WHAT YOU HAVE TO DO:
Give every entry again, word for word and in full.

Segment Start: RECORDS FOR THE TASK

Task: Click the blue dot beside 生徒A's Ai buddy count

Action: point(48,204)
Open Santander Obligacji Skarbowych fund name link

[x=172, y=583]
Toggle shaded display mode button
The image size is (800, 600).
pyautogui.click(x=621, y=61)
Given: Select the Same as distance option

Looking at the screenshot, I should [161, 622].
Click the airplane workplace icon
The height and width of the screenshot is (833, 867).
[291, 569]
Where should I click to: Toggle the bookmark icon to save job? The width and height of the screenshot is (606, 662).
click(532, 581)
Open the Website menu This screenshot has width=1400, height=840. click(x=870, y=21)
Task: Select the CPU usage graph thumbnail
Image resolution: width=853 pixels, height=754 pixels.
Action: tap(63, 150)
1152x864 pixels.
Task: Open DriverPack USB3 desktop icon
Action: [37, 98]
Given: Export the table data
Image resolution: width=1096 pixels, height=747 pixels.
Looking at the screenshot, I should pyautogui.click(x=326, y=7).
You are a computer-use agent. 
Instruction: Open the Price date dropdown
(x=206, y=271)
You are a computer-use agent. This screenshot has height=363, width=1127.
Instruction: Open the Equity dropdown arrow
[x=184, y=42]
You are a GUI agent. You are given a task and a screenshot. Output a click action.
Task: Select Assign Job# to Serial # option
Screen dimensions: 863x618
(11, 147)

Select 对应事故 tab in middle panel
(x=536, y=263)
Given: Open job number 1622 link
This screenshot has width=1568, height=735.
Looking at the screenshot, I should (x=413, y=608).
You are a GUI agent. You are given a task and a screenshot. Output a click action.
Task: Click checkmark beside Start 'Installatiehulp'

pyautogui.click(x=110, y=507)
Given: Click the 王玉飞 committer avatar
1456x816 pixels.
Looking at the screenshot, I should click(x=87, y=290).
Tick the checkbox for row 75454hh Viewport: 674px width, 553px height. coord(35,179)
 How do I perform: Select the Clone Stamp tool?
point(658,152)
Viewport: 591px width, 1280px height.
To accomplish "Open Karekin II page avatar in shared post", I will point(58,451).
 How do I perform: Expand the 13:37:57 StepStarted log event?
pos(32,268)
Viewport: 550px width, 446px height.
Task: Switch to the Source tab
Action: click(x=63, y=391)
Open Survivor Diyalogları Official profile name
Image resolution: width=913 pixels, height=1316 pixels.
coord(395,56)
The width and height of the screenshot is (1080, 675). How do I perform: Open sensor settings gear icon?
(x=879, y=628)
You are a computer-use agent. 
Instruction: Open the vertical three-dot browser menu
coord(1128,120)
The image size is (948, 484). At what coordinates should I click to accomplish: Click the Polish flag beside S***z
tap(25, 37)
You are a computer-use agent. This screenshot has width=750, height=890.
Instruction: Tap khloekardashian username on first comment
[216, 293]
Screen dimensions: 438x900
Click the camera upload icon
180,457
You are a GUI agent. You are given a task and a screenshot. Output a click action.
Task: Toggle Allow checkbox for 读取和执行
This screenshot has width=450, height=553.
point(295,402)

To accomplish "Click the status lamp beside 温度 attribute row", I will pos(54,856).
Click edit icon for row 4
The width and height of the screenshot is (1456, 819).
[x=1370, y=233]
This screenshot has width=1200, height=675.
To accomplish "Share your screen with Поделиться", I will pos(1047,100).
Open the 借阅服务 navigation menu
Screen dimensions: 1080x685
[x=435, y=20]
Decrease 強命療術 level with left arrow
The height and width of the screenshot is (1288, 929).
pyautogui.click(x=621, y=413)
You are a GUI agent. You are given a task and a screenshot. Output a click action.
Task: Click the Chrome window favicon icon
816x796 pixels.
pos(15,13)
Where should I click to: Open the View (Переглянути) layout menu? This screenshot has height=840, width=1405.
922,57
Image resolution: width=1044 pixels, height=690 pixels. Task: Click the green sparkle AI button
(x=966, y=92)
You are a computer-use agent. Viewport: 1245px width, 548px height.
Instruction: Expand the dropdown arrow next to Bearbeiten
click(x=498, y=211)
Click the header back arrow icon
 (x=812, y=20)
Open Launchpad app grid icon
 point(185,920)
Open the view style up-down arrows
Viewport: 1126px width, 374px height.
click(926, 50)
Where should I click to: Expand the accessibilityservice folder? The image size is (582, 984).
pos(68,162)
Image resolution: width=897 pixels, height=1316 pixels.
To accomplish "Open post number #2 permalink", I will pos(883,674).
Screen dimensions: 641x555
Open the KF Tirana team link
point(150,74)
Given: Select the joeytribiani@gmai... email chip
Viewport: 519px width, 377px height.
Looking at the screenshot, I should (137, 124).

Segment End: RECORDS FOR THE TASK

TASK ANSWER:
Task: Click the blue dot beside 生徒A's Ai buddy count

Action: point(48,204)
Open Santander Obligacji Skarbowych fund name link

[x=172, y=583]
Toggle shaded display mode button
The image size is (800, 600).
pyautogui.click(x=621, y=61)
Given: Select the Same as distance option

Looking at the screenshot, I should [161, 622].
Click the airplane workplace icon
The height and width of the screenshot is (833, 867).
[291, 569]
Where should I click to: Toggle the bookmark icon to save job? The width and height of the screenshot is (606, 662).
click(532, 581)
Open the Website menu This screenshot has width=1400, height=840. click(x=870, y=21)
Task: Select the CPU usage graph thumbnail
Image resolution: width=853 pixels, height=754 pixels.
Action: tap(63, 150)
1152x864 pixels.
Task: Open DriverPack USB3 desktop icon
Action: [37, 98]
Given: Export the table data
Image resolution: width=1096 pixels, height=747 pixels.
Looking at the screenshot, I should pyautogui.click(x=326, y=7).
You are a computer-use agent. 
Instruction: Open the Price date dropdown
(x=206, y=271)
You are a computer-use agent. This screenshot has height=363, width=1127.
Instruction: Open the Equity dropdown arrow
[x=184, y=42]
You are a GUI agent. You are given a task and a screenshot. Output a click action.
Task: Select Assign Job# to Serial # option
Screen dimensions: 863x618
(11, 147)

Select 对应事故 tab in middle panel
(x=536, y=263)
Given: Open job number 1622 link
This screenshot has width=1568, height=735.
Looking at the screenshot, I should (x=413, y=608).
You are a GUI agent. You are given a task and a screenshot. Output a click action.
Task: Click checkmark beside Start 'Installatiehulp'

pyautogui.click(x=110, y=507)
Given: Click the 王玉飞 committer avatar
1456x816 pixels.
Looking at the screenshot, I should click(x=87, y=290).
Tick the checkbox for row 75454hh Viewport: 674px width, 553px height. coord(35,179)
 How do I perform: Select the Clone Stamp tool?
point(658,152)
Viewport: 591px width, 1280px height.
To accomplish "Open Karekin II page avatar in shared post", I will point(58,451).
 How do I perform: Expand the 13:37:57 StepStarted log event?
pos(32,268)
Viewport: 550px width, 446px height.
Task: Switch to the Source tab
Action: click(x=63, y=391)
Open Survivor Diyalogları Official profile name
Image resolution: width=913 pixels, height=1316 pixels.
coord(395,56)
The width and height of the screenshot is (1080, 675). How do I perform: Open sensor settings gear icon?
(x=879, y=628)
You are a computer-use agent. 
Instruction: Open the vertical three-dot browser menu
coord(1128,120)
The image size is (948, 484). At what coordinates should I click to accomplish: Click the Polish flag beside S***z
tap(25, 37)
You are a computer-use agent. This screenshot has width=750, height=890.
Instruction: Tap khloekardashian username on first comment
[216, 293]
Screen dimensions: 438x900
Click the camera upload icon
180,457
You are a GUI agent. You are given a task and a screenshot. Output a click action.
Task: Toggle Allow checkbox for 读取和执行
This screenshot has width=450, height=553.
point(295,402)

To accomplish "Click the status lamp beside 温度 attribute row", I will pos(54,856).
Click edit icon for row 4
The width and height of the screenshot is (1456, 819).
[x=1370, y=233]
This screenshot has width=1200, height=675.
To accomplish "Share your screen with Поделиться", I will pos(1047,100).
Open the 借阅服务 navigation menu
Screen dimensions: 1080x685
[x=435, y=20]
Decrease 強命療術 level with left arrow
The height and width of the screenshot is (1288, 929).
pyautogui.click(x=621, y=413)
You are a GUI agent. You are given a task and a screenshot. Output a click action.
Task: Click the Chrome window favicon icon
816x796 pixels.
pos(15,13)
Where should I click to: Open the View (Переглянути) layout menu? This screenshot has height=840, width=1405.
922,57
Image resolution: width=1044 pixels, height=690 pixels. Task: Click the green sparkle AI button
(x=966, y=92)
You are a computer-use agent. Viewport: 1245px width, 548px height.
Instruction: Expand the dropdown arrow next to Bearbeiten
click(x=498, y=211)
Click the header back arrow icon
 (x=812, y=20)
Open Launchpad app grid icon
 point(185,920)
Open the view style up-down arrows
Viewport: 1126px width, 374px height.
click(926, 50)
Where should I click to: Expand the accessibilityservice folder? The image size is (582, 984).
pos(68,162)
Image resolution: width=897 pixels, height=1316 pixels.
To accomplish "Open post number #2 permalink", I will pos(883,674).
Screen dimensions: 641x555
Open the KF Tirana team link
point(150,74)
Given: Select the joeytribiani@gmai... email chip
Viewport: 519px width, 377px height.
Looking at the screenshot, I should (137, 124).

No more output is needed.